Born in San Diego, he grew up in Playas de Tijuana. Every weekday while his father practiced business law in TJ, his mother commuted across the border to teach elementary school in the U.S. “We experienced the best of both cultures,” Moreno says. “I spoke Spanish to Dad and English to Mom. … My brother and I are comfortable in both cultures. We can speak to people from all different backgrounds and make them feel comfortable.”

At Sheppard Mullin, that skill has proven useful in solving legal disputes for Latin American clients, as well as in his pro bono immigration work. “I have this niche as a litigator who works in Spanish, and who can work with Latin American or Spanish clients that want a U.S. attorney that has a cultural and linguistic affinity with them,” he says.
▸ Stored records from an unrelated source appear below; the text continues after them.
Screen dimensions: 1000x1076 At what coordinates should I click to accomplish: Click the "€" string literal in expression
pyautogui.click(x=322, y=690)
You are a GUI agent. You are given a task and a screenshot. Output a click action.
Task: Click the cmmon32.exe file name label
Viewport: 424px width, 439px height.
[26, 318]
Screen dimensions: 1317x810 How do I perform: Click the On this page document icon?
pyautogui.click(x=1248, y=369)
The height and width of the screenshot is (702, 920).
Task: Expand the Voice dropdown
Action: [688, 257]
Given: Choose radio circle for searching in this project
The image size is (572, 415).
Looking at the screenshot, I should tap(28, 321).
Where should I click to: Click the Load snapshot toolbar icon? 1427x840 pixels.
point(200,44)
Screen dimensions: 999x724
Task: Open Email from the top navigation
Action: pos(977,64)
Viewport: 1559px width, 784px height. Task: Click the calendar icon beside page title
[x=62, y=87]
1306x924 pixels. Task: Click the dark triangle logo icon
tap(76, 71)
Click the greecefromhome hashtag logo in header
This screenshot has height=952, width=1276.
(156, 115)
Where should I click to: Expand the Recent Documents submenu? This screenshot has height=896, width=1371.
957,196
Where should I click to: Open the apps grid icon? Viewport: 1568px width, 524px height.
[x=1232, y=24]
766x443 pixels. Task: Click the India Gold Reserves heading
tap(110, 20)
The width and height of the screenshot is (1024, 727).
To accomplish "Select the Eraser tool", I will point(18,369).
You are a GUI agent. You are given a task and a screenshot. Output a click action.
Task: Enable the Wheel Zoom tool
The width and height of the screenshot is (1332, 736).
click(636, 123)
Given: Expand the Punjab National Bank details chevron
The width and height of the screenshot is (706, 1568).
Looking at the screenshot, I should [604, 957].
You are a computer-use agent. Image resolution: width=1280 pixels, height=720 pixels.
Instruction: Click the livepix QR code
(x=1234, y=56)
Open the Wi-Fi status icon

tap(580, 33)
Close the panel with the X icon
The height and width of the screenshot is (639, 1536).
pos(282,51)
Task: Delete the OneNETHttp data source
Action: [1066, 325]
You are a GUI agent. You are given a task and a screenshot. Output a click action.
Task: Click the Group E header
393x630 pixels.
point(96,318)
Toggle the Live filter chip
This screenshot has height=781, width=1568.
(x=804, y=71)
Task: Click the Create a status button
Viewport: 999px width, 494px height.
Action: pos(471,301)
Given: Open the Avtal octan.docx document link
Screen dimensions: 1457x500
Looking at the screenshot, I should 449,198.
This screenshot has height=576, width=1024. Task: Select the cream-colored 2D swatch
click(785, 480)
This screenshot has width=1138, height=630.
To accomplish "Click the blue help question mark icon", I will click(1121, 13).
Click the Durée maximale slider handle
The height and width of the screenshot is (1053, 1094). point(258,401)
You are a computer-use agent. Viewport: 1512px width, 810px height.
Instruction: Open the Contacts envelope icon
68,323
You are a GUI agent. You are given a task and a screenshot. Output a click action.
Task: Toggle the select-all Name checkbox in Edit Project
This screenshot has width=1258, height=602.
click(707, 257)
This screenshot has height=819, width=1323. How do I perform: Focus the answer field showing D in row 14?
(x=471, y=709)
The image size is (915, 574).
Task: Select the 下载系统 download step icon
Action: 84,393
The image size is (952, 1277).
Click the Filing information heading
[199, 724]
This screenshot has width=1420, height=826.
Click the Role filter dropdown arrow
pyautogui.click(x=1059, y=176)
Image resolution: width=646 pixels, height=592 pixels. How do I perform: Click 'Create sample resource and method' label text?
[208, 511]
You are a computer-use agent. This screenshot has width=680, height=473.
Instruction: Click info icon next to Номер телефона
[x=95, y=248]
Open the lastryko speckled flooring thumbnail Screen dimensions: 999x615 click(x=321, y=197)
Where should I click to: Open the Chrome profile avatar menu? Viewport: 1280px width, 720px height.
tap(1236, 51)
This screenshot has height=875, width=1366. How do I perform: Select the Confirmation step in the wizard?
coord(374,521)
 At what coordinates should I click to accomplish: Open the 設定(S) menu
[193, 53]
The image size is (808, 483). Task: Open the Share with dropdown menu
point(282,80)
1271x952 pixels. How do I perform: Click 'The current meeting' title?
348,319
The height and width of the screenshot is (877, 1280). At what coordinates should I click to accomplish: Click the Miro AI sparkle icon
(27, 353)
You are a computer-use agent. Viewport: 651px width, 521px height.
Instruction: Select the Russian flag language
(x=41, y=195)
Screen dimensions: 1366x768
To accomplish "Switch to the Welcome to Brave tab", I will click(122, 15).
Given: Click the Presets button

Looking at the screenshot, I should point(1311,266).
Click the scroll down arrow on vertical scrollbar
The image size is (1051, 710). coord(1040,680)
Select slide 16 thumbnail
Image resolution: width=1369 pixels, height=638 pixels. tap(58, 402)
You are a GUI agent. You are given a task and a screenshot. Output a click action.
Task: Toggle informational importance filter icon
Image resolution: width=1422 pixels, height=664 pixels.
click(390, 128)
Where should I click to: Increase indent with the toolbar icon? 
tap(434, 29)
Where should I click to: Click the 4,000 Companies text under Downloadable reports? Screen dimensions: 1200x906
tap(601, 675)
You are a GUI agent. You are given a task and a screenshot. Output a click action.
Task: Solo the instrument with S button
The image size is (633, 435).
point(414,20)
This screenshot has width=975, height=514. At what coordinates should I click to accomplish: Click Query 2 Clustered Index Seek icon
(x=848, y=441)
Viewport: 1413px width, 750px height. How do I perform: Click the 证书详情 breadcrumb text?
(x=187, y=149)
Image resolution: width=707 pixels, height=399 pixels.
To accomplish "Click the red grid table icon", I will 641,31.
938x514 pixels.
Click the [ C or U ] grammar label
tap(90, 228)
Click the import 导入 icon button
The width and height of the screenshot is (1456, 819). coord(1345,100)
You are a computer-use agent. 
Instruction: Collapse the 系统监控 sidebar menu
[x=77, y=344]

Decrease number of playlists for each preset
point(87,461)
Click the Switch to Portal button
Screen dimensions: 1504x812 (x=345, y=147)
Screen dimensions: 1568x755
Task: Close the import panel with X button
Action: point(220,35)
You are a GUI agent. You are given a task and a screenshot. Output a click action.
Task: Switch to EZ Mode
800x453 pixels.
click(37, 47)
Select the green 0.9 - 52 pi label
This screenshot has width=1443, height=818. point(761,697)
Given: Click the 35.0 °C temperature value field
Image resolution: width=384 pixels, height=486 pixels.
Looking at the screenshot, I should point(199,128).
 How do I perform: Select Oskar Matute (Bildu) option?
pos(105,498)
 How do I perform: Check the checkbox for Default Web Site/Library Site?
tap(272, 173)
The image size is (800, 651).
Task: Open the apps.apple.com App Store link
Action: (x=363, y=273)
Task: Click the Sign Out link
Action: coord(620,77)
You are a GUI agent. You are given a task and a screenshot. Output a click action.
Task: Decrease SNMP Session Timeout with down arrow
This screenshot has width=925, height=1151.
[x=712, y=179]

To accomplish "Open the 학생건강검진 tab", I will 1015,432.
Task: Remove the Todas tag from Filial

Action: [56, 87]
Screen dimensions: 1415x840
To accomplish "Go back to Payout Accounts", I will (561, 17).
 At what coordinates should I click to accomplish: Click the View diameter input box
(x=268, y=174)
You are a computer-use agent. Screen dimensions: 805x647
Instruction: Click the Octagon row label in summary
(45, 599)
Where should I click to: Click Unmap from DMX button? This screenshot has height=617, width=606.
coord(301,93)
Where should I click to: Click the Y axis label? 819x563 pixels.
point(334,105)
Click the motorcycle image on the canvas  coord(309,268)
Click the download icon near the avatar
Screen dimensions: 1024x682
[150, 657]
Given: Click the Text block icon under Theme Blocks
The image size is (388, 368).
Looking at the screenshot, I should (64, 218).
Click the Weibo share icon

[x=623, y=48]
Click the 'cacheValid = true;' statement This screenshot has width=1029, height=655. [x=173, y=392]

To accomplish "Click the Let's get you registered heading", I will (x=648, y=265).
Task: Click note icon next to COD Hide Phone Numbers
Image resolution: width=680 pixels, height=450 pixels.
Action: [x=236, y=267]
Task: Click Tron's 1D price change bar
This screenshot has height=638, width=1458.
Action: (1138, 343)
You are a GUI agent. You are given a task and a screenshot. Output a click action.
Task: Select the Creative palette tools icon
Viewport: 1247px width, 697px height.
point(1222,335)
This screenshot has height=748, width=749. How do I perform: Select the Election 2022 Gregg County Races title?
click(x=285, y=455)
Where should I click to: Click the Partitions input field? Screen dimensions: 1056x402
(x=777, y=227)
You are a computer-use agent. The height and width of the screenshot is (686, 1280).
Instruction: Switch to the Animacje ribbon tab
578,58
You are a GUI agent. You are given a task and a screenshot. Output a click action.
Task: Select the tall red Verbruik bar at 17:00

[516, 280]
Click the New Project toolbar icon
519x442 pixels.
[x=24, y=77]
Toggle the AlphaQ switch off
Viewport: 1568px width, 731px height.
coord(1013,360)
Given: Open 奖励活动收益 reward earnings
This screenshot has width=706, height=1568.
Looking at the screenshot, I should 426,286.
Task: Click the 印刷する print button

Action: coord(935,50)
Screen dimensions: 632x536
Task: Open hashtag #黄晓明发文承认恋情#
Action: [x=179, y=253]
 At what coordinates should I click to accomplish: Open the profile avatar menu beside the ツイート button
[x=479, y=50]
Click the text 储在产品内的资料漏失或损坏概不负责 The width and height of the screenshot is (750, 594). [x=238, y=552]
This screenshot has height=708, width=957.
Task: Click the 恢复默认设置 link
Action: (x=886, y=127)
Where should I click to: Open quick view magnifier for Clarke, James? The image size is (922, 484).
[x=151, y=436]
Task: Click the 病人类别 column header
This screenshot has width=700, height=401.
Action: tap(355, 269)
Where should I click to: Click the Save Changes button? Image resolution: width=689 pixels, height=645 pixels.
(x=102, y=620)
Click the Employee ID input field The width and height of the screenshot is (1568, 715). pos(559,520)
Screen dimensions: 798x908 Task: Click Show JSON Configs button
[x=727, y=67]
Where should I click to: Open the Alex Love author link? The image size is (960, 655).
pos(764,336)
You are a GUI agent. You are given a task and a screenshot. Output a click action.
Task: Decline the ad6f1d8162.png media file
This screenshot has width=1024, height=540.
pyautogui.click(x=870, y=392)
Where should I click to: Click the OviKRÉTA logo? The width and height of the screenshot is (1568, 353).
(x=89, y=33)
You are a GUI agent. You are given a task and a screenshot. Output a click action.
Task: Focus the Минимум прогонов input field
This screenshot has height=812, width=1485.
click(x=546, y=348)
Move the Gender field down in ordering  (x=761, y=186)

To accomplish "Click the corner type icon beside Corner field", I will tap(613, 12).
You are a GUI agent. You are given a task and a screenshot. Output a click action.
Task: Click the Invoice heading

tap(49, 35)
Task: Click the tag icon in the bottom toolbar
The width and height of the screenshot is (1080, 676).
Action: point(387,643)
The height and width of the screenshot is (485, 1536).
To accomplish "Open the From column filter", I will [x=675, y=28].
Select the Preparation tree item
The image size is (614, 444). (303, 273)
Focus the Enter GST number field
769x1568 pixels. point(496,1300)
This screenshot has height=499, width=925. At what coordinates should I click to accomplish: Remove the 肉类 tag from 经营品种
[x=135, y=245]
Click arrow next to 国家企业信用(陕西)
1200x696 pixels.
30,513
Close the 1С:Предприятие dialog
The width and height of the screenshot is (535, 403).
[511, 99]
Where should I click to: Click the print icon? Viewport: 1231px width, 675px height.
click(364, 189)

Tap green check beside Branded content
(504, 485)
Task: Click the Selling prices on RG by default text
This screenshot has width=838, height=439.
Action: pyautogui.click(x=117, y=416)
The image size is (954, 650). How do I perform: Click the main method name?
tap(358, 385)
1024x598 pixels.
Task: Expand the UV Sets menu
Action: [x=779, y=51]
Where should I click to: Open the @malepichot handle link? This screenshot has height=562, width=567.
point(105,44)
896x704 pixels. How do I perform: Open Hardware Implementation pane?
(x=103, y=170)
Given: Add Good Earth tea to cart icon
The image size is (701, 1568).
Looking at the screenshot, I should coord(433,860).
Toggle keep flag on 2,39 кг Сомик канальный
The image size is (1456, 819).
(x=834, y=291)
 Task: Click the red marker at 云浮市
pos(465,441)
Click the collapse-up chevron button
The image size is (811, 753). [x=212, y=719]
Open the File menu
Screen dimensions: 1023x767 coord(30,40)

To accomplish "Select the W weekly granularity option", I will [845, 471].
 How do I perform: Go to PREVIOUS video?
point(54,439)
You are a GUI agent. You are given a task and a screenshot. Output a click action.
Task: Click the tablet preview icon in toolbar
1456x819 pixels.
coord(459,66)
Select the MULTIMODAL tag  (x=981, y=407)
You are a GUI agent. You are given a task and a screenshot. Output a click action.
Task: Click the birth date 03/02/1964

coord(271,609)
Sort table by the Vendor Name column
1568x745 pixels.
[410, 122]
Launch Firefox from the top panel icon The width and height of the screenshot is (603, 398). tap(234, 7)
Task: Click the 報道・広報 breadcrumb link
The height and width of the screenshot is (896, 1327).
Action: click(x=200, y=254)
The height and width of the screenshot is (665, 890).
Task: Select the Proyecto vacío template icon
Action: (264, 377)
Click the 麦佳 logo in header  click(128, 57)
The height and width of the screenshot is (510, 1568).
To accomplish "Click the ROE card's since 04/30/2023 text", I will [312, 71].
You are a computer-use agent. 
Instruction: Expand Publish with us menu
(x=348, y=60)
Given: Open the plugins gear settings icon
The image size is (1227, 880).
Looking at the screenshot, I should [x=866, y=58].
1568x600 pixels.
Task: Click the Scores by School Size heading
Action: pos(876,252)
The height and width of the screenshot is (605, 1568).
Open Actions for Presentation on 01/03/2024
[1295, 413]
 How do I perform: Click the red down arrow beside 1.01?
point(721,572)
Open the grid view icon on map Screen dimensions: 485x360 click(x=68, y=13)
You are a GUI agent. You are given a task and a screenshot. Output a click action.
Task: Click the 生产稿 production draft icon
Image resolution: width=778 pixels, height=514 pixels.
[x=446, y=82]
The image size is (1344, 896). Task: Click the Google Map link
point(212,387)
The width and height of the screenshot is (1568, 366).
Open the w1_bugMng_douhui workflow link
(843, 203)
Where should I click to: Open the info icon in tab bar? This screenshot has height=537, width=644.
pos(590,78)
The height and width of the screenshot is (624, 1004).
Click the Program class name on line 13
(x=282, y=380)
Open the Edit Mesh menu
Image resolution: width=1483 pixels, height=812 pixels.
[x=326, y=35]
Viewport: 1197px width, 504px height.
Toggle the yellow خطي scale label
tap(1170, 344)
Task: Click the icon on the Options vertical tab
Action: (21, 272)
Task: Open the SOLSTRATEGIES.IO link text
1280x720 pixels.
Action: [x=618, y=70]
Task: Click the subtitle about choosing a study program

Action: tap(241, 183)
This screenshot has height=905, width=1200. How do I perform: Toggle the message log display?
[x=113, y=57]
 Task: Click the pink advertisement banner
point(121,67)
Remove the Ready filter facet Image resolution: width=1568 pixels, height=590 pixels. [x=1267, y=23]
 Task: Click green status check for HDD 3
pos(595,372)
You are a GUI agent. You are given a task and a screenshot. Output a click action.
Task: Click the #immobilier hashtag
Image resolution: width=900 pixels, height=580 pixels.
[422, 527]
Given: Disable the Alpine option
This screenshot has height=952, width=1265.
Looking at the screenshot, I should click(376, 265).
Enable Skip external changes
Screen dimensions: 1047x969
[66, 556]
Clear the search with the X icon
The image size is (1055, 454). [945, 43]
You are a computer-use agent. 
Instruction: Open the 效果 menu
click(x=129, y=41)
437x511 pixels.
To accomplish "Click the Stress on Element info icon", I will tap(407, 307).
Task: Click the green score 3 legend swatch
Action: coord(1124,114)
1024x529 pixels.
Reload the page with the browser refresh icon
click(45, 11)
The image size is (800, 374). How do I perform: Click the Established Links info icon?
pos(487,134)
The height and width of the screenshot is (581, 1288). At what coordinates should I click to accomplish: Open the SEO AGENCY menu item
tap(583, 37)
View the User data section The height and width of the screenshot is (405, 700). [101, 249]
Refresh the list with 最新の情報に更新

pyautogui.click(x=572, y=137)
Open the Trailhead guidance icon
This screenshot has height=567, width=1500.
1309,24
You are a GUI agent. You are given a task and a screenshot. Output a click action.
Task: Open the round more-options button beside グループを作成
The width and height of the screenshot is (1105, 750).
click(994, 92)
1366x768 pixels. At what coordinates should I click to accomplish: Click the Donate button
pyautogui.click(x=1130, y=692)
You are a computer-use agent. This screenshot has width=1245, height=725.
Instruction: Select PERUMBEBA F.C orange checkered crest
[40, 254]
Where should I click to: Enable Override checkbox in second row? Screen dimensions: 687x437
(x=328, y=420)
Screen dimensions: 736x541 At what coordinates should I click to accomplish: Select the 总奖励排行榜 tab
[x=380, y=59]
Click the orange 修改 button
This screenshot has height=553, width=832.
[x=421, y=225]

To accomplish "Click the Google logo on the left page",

His cultural education didn’t stop there, either. As an undergrad at UC Santa Barbara, Moreno spent a year abroad in Barcelona, where his roommates were German, Hungarian and Israeli. After a gap year at home waiting tables, he did so well on the LSATs that he got into Harvard Law School—which was an education in itself. 

“I thought I was really smart,” he says. “I’d say, ‘Look, if I’m putting my name on it, it’s going to come back with an A.’ Because I knew I could write essays and craft arguments and was well-read. Going to Harvard was an eye-opener. Everybody there felt more intelligent and more accomplished and came from the most diverse backgrounds.”

He learned from them. Then he studied abroad again in an exchange program that allowed him to earn his LL.M from The University of Cambridge, King’s College, while completing his J.D. from Harvard. “The beauty of studying law at Cambridge was being part of an interdisciplinary group,” he says. “I was with neuroscientists and medievalists and biotechnicians and all sorts of different disciplines. We’d have the most interesting conversations. They would explain an issue from their perspective and then I could add my legal spin to it.”

Assuming he’d be a finance attorney, Moreno began his legal career at Latham & Watkins in 2008. It was short-lived. Two of Latham’s three biggest clients that year were Bear Stearns and Lehman Brothers. “I worked there for nine months, basically did almost no billable work, and got laid off in March 2009,” he says. 

After a stint at Robbins Arroyo (now Robbins LLP), he decided finance was boring. Litigation was storytelling—his wheelhouse—and in 2011 he brought his plaintiff-side litigation experience to corporate defense at Sheppard Mullin. He now specializes in consumer class actions, securities litigation, cross-border litigation, and litigation for high-net-worth individuals and companies with a need for Spanish-speaking counsel. 

Moreno says growing up in Mexico gave him a different view of government and politics than that of his American friends. “In Mexico, the most likely explanation is always the most cynical explanation,” he says. “There’s a famous saying that a politician who is poor is a poor politician, and so in Mexico you expect that they’re taking advantage.” 

It also gave him a better appreciation for the optimism, sense of justice and rule of law in the U.S. In his pro bono work, he helps kids who have been separated from their parents by Trump-era immigration policies. 

In one case, Moreno helped the grandmother of a 13-year-old DACA baby with Type 1 diabetes achieve guardianship so that crucial medical decisions could be made until a green card could be secured two years later. Moreno currently represents a boy from Honduras who was separated from his father at the border and sent to live with his aunt in San Diego. The boy wants to stay in the U.S. and practices his English when speaking with Moreno. “Despite growing up in terrible circumstances,” Moreno says, “you can tell he’s bright and will do well if he’s allowed to succeed.”

In addition to his own cases, Moreno sends pro bono opportunities from the Casa Cornelia Law Center to other lawyers. He volunteers with Circulate San Diego, which seeks more bike lanes and mass transit, and serves on the Ambassadors Council of the California Minority Counsel Program. 

Moreno, who keeps a framed letter to the editor he got published his first time writing to The Economist on his office wall, feels fortunate to have a job he loves doing that he’s good at.

“I can’t imagine doing anything else,” he says.